Forscherinnen und Forscher der TU München und der britischen Universität Liverpool haben nun berechnet, welche Auswirkungen eine solche Steuer in Deutschland hätte. Das Ergebnis: Mit einer Steuer auf Süßgetränke könnten in den nächsten zwanzig Jahren mehr als 100.000 Fälle von Typ-2-Diabetes verhindert und bis zu 16 Milliarden Euro an Gesundheits- und Sozialkosten eingespart werden, schreiben die Forschenden in der Fachzeitschrift "Plos Medicine".

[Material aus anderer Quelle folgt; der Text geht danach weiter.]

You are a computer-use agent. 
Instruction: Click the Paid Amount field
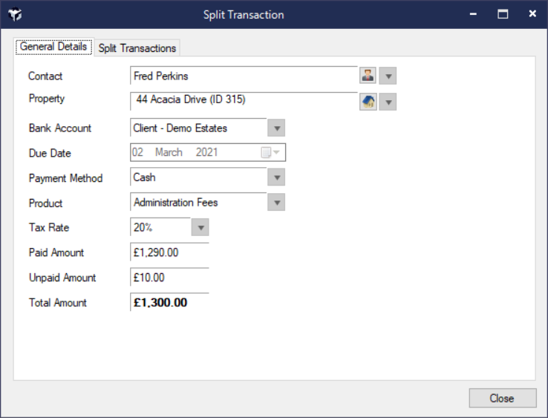point(169,253)
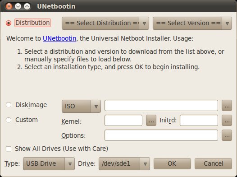Open the ISO image format dropdown
This screenshot has width=237, height=177.
point(81,106)
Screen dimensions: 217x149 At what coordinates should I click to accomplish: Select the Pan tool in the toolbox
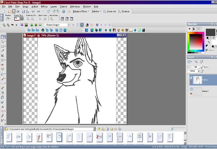[3, 37]
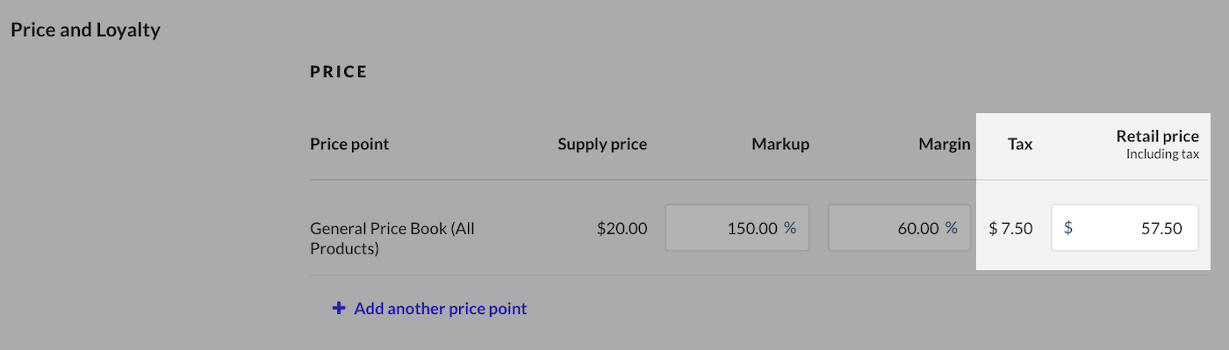The height and width of the screenshot is (350, 1229).
Task: Click the Including tax subtitle
Action: point(1162,154)
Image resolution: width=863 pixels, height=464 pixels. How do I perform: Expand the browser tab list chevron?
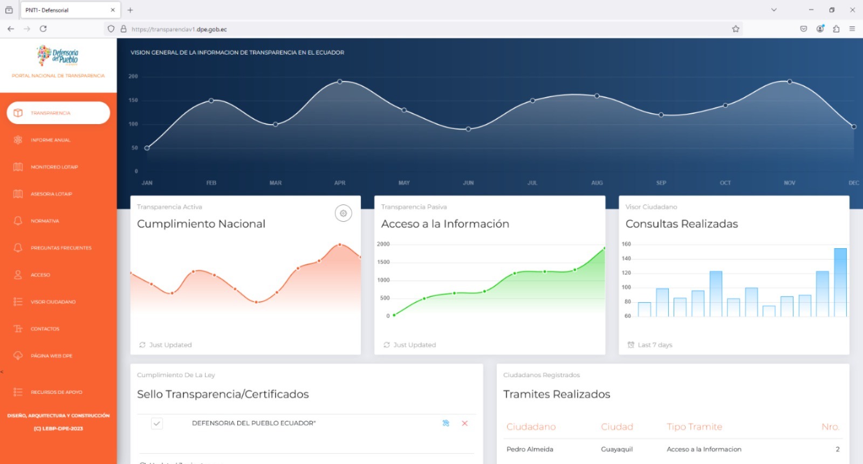click(773, 10)
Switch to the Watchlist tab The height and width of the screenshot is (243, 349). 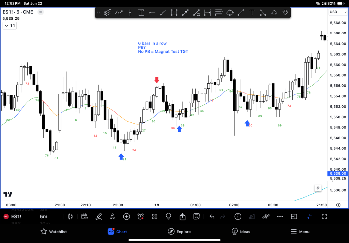54,232
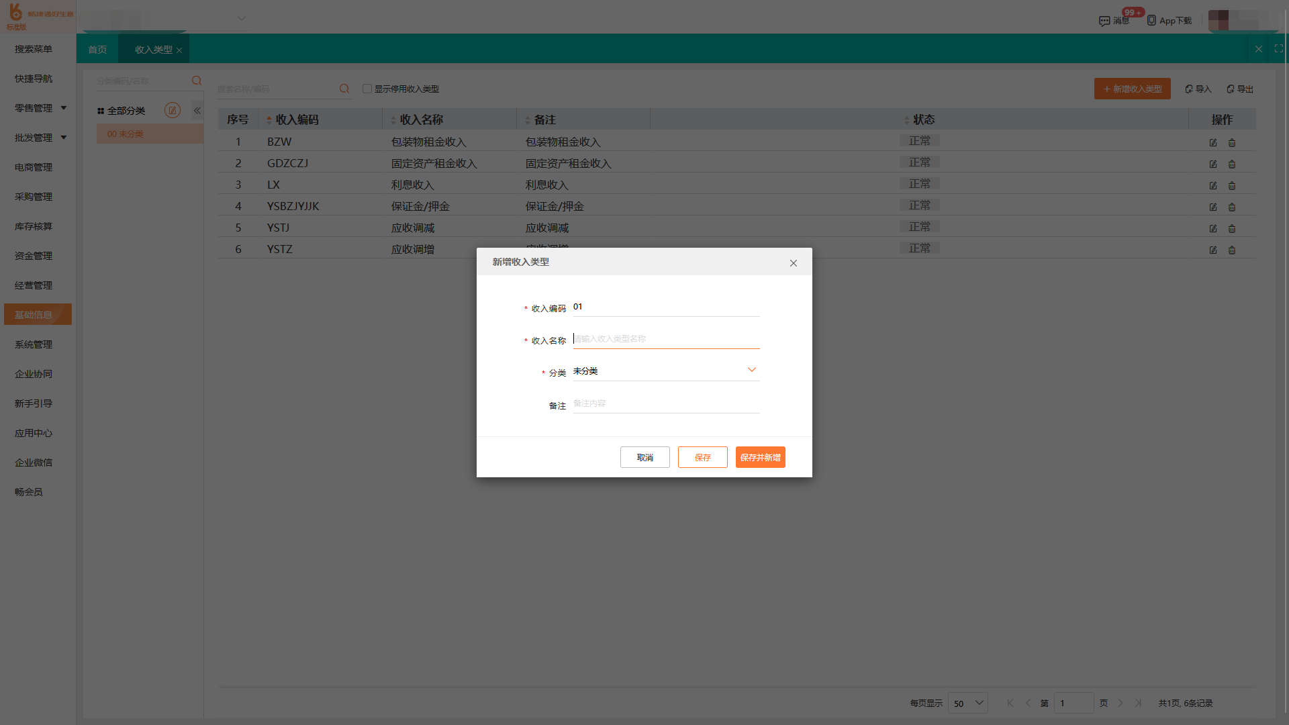Click 取消 button to close dialog

645,456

Produkt oder Hersteller besteuern?

In jenen Ländern, die bereits eine derartige Steuer umgesetzt werden, kommen unterschiedliche Modelle zum Einsatz. Ansätze gibt es in der Praxis viele. Mexiko zum Beispiel besteuert seit 2014 gezuckerte Drinks mit einem Peso pro Liter. Das entspricht einer Steuer von etwa zehn Prozent. Damit werden die Produkte für die Konsumentinnen und Konsumenten teurer und weniger attraktiv.

In Großbritannien hingegen gibt es seit 2018 die sogenannte Soft Drinks Industry Levy. Das ist eine gestaffelte Steuer, die die Hersteller von zuckergesüßten Getränken zahlen müssen. Ab fünf Gramm Zucker pro 100 Milliliter müssen 18 Pence (umgerechnet 21 Cent) pro Liter gezahlt werden, ab acht Gramm Zucker 24 Pence. Die Einführung wurde zwei Jahre im Voraus angekündigt, sodass die Hersteller rechtzeitig den Zuckergehalt senken konnten – und dies auch umgesetzt haben.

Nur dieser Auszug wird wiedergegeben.